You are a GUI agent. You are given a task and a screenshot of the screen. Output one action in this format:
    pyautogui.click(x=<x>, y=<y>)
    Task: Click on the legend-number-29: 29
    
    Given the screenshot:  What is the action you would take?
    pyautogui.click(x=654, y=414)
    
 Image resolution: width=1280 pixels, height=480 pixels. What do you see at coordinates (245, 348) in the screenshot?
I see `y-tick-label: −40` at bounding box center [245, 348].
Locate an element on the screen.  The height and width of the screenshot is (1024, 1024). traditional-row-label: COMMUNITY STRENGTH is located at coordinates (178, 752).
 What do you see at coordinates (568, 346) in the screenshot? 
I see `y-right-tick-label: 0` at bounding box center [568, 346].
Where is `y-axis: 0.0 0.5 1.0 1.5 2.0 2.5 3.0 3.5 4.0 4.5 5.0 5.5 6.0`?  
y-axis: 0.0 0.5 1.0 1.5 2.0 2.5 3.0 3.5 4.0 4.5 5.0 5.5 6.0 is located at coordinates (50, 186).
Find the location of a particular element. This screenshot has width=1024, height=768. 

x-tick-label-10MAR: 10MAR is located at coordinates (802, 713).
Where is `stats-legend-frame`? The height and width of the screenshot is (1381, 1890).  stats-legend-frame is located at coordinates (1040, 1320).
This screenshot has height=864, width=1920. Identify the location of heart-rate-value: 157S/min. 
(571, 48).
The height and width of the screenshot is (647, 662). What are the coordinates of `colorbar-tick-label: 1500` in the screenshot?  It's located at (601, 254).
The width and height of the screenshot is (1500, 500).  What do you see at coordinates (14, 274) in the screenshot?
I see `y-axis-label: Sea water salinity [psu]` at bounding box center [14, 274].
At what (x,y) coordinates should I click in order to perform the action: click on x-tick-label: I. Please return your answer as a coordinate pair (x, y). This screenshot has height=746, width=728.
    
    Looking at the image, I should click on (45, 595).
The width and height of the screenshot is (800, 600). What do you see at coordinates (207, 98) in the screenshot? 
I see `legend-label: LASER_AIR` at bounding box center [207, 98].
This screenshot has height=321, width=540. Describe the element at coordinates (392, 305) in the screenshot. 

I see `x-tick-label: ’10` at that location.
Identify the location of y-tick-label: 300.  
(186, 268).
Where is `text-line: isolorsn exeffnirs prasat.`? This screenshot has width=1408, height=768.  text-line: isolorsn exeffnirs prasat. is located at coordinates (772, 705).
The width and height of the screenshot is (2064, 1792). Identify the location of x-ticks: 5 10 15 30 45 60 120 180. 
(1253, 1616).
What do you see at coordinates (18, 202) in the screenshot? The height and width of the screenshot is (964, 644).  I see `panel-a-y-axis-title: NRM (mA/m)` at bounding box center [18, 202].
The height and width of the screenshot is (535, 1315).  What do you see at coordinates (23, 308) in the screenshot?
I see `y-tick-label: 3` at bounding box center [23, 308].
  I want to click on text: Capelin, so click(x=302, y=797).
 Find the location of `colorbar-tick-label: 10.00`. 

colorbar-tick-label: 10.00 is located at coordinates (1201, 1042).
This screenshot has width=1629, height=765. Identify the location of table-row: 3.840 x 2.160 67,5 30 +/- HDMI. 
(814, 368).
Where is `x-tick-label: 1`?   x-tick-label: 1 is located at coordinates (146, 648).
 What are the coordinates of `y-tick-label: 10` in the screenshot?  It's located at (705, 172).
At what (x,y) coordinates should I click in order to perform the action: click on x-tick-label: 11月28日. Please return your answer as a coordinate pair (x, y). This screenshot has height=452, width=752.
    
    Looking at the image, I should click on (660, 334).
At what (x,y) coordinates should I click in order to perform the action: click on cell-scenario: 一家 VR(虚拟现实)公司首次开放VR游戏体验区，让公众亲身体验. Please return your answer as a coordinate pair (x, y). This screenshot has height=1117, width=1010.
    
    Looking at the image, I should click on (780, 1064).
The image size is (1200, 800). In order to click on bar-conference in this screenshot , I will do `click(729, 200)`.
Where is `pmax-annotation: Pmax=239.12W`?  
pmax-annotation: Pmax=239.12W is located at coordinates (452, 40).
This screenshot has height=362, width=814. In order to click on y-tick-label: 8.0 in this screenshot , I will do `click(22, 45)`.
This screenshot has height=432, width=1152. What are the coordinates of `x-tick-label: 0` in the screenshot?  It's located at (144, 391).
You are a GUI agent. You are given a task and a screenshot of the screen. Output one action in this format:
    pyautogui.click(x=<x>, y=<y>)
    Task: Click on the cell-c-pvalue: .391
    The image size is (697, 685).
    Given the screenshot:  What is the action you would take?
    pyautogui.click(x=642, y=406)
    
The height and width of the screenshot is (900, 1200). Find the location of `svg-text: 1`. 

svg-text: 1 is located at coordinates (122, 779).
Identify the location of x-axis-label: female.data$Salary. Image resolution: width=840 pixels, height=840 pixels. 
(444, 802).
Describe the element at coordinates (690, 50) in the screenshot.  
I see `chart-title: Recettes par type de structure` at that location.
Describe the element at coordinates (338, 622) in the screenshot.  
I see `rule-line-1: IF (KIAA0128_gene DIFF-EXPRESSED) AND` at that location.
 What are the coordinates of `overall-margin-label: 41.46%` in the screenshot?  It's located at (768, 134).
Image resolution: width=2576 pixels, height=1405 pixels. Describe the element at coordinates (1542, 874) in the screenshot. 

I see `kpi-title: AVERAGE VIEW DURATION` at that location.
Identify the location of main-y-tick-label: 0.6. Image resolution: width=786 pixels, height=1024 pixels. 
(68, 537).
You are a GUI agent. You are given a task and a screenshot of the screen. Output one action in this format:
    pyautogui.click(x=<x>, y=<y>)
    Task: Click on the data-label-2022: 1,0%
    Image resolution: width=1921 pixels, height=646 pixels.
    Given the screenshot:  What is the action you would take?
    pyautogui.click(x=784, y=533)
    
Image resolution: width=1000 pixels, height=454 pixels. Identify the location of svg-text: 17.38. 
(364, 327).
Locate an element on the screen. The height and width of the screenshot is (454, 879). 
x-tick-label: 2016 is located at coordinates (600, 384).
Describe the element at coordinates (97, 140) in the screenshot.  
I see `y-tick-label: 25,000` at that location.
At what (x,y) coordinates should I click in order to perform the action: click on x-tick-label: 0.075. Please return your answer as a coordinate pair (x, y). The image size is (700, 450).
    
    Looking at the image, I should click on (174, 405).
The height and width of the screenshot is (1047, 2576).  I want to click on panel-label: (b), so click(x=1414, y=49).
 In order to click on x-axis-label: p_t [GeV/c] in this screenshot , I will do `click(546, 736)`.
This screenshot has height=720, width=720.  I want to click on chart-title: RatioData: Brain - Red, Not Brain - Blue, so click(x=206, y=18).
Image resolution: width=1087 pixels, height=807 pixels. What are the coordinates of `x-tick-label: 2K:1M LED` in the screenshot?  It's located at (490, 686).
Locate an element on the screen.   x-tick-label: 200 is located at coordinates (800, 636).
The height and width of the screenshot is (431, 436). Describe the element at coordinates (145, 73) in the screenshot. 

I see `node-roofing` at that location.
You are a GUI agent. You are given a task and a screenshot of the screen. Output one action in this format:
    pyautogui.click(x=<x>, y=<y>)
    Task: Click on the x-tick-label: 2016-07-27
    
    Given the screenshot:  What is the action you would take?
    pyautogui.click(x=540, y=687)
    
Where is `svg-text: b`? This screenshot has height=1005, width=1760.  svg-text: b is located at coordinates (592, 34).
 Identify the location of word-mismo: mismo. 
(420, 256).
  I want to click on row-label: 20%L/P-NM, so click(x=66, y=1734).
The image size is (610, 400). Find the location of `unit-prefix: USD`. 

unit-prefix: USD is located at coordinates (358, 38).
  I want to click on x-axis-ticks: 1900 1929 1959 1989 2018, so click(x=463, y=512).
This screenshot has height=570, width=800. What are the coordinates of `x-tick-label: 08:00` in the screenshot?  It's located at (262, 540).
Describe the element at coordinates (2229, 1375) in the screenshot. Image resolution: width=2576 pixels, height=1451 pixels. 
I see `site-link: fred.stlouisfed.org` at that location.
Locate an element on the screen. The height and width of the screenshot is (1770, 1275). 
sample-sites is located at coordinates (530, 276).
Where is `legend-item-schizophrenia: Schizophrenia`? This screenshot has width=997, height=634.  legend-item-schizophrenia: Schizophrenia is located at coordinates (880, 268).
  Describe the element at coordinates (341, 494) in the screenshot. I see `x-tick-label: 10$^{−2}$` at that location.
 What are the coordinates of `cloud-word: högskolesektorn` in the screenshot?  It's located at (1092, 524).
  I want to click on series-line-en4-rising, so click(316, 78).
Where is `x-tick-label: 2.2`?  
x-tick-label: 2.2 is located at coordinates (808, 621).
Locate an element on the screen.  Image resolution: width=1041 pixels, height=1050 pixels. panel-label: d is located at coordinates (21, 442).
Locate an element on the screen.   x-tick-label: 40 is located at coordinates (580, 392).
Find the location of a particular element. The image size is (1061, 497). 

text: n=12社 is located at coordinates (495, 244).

Job item: Copy the records word for word, from the line with "is (454, 879)." up to and including the line with "I want to click on row-label: 20%L/P-NM, so".

Solved problem:
Locate an element on the screen. The height and width of the screenshot is (454, 879). 
x-tick-label: 2016 is located at coordinates (600, 384).
Describe the element at coordinates (97, 140) in the screenshot.  
I see `y-tick-label: 25,000` at that location.
At what (x,y) coordinates should I click in order to perform the action: click on x-tick-label: 0.075. Please return your answer as a coordinate pair (x, y). The image size is (700, 450).
    
    Looking at the image, I should click on (174, 405).
The height and width of the screenshot is (1047, 2576).  I want to click on panel-label: (b), so click(x=1414, y=49).
 In order to click on x-axis-label: p_t [GeV/c] in this screenshot , I will do `click(546, 736)`.
This screenshot has height=720, width=720.  I want to click on chart-title: RatioData: Brain - Red, Not Brain - Blue, so click(x=206, y=18).
Image resolution: width=1087 pixels, height=807 pixels. What are the coordinates of `x-tick-label: 2K:1M LED` in the screenshot?  It's located at (490, 686).
Locate an element on the screen.   x-tick-label: 200 is located at coordinates (800, 636).
The height and width of the screenshot is (431, 436). Describe the element at coordinates (145, 73) in the screenshot. 

I see `node-roofing` at that location.
You are a GUI agent. You are given a task and a screenshot of the screen. Output one action in this format:
    pyautogui.click(x=<x>, y=<y>)
    Task: Click on the x-tick-label: 2016-07-27
    
    Given the screenshot:  What is the action you would take?
    pyautogui.click(x=540, y=687)
    
Where is `svg-text: b`? This screenshot has height=1005, width=1760.  svg-text: b is located at coordinates (592, 34).
 Identify the location of word-mismo: mismo. 
(420, 256).
  I want to click on row-label: 20%L/P-NM, so click(x=66, y=1734).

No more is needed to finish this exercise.